In the frustrating bike-walks, the moment I gave up I noticed my energy and attention was focused far up the hill and it seemed impossible to continue. In fact, my first ride there a rider was pushing up the hardest hill and so that outcome seemed normal. It’s what my mind accepted as true and right. But then I read a review on the trails at Deep Creek and the writer said the cycling was easy there. WHAT!?! As compared to what? Cycling up Clingman’s Dome?
But that came to mind as I was pedaling. How can I make this easier?My body took over and basically said…watch this.It was as simple as pulling my energy back to the exact place where my body was working. I had been directing my attention and thus my energy far up the hill and leaving less of me to actually pedal.
It’s difficult to accomplish one task if my mind is elsewhere. But if I give it my full attention, without focusing on the final outcome, I have more energy available to complete the task in front of me.
We are taught to live in the future, to always focus on ‘down the road’ to create a life of success and affluence. To support ourselves we are taught we must always think of the future. Yet when we do this we often miss the true beauty and richness of life. If our energy is tossed out into some unknown place far ahead, our daily lives can be more difficult because less of our self is present to create, live.

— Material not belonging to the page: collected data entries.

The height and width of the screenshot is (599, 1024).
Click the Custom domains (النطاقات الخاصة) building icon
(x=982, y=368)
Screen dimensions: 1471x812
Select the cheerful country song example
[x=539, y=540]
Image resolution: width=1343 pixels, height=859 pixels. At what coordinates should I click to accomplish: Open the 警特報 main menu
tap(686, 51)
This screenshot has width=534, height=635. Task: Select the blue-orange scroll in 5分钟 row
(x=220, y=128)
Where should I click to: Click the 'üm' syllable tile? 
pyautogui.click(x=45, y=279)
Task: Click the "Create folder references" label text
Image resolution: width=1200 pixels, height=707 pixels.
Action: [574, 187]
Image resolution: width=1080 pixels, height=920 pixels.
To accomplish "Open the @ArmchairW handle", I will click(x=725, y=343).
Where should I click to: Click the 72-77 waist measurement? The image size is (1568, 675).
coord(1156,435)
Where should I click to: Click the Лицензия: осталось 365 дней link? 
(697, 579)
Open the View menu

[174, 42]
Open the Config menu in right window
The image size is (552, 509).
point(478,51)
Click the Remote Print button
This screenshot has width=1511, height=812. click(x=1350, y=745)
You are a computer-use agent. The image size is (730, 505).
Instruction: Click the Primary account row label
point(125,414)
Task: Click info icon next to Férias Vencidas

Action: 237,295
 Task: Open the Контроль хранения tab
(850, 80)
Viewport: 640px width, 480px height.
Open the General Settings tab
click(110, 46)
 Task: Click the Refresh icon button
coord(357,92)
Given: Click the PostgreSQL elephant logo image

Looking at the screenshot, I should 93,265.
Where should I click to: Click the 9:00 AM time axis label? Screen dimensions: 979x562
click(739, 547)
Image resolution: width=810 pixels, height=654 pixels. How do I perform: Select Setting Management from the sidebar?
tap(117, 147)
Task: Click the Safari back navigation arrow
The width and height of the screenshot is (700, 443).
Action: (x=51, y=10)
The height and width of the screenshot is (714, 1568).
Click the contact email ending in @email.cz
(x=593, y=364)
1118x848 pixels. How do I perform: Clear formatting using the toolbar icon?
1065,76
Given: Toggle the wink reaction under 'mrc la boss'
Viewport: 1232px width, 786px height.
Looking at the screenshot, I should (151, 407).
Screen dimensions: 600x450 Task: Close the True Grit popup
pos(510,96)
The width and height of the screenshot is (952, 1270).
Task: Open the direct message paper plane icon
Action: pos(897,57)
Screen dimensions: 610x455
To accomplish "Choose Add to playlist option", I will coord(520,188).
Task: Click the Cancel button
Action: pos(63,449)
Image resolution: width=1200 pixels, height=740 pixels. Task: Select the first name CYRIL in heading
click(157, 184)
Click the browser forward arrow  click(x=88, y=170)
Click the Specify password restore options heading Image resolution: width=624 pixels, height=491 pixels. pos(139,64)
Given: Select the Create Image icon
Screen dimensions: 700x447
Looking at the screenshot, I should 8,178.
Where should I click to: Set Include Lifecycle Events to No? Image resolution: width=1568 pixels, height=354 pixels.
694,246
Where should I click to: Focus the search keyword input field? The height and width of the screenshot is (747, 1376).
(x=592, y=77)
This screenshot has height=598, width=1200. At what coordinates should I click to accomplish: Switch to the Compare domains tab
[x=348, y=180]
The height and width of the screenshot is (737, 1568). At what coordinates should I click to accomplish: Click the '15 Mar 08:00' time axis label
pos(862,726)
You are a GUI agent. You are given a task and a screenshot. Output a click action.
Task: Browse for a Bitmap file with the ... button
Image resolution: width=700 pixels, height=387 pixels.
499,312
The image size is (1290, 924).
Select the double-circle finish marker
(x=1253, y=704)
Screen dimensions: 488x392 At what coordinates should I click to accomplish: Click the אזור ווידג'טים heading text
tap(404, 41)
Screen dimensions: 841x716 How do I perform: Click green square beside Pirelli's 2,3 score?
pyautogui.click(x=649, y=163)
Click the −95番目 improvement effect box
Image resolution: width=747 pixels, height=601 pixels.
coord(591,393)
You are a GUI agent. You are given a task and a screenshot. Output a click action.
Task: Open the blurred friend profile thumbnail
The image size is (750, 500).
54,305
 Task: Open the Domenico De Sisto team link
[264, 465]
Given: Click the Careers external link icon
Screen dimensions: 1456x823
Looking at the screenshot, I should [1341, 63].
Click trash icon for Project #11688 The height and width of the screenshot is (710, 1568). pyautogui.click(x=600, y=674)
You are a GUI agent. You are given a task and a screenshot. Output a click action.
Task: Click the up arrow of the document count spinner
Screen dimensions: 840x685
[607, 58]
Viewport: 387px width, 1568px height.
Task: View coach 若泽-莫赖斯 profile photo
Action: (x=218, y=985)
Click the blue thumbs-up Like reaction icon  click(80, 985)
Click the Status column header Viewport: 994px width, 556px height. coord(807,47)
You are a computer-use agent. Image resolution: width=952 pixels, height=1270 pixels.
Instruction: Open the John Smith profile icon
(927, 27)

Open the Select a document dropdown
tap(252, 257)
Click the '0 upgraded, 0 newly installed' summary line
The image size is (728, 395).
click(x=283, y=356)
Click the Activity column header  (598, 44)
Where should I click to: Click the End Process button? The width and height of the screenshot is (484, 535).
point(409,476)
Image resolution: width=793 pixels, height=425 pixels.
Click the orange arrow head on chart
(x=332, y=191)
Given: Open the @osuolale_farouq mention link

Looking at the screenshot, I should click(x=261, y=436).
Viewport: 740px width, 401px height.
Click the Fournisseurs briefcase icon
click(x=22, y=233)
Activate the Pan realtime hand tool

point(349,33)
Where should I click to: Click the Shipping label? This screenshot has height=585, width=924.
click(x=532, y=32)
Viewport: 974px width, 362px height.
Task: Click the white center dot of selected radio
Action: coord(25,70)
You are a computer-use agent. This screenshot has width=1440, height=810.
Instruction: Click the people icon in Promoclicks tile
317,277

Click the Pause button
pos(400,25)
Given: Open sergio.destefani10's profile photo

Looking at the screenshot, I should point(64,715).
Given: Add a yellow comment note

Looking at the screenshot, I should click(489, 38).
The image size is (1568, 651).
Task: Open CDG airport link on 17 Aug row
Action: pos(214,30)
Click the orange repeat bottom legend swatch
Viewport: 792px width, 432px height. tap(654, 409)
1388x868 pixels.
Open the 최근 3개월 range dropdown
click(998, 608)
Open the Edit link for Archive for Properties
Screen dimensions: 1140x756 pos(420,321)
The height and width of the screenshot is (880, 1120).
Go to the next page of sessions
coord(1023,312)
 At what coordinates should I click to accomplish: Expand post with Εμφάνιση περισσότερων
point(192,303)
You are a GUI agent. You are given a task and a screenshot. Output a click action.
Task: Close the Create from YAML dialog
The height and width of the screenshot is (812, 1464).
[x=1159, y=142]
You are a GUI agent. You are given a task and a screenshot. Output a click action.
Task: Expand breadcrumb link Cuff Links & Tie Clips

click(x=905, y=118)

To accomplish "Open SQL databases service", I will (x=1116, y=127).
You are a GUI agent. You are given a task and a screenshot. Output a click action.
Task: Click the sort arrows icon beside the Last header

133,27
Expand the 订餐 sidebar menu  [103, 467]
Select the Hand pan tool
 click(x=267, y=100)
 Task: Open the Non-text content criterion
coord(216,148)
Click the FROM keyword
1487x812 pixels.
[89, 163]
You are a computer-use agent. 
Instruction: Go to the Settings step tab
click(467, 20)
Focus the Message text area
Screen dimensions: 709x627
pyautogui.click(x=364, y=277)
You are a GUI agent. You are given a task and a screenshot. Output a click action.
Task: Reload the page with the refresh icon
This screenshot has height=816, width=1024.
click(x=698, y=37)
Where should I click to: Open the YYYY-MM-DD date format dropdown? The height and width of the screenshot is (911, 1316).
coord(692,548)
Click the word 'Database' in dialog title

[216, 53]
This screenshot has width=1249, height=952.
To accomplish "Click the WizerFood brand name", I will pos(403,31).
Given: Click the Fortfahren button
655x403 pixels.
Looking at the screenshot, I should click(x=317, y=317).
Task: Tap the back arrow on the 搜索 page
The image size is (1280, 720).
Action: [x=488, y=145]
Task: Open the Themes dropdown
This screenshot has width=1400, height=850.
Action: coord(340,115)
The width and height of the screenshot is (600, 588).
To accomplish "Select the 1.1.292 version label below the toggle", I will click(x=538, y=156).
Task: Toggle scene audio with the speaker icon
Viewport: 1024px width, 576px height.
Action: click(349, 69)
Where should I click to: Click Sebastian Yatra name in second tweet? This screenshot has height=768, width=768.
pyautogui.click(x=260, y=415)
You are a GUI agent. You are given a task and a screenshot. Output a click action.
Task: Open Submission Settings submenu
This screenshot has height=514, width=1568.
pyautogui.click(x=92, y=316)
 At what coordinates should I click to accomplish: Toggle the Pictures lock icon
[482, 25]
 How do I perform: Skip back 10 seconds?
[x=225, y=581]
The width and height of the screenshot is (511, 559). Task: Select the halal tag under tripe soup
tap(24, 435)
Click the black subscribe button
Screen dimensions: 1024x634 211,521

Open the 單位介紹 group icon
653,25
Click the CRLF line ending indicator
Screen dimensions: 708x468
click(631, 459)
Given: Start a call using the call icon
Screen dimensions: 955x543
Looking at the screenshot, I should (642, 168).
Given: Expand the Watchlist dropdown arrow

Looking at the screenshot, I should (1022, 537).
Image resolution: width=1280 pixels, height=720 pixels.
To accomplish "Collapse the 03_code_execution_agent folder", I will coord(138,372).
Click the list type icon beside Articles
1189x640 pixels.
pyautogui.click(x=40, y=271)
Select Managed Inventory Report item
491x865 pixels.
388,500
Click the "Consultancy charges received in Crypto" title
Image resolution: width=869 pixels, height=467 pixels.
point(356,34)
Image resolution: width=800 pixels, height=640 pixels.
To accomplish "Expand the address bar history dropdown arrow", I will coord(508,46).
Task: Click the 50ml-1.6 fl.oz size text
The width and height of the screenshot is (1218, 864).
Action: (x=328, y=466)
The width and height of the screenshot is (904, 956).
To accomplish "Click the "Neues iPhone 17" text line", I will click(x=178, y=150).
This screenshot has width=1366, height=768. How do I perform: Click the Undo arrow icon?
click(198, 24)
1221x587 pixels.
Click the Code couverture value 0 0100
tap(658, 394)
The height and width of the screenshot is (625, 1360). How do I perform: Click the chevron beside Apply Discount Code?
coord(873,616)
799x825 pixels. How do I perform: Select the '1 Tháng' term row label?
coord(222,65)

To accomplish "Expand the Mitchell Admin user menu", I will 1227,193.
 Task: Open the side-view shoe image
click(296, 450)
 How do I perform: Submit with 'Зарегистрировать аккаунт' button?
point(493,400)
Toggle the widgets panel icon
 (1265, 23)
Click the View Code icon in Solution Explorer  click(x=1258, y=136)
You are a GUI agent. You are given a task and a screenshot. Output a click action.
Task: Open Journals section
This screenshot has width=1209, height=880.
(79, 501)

My goal is to make it up the hill but to do so I have to be totally present and keep my energy right here with me to make the effort less difficult. That’s what my bicycle teaches me. I can’t thrive in daily life if I am constantly worried about the future, if my focus is on some imaginary moment down the road of life when everything comes together. That place comes along organically by the everyday present moments of attention given to the quality of life in the here and now.
Struggle increases when we project our energy outside of ourselves to force an outcome. When we ease off and just stay present, life changes…for the better even though it still requires effort.
My road bike just had a tune-up. She’s ready to ride some off-the-beaten-path paved roads….am I? I’m getting there. Definitely…getting there.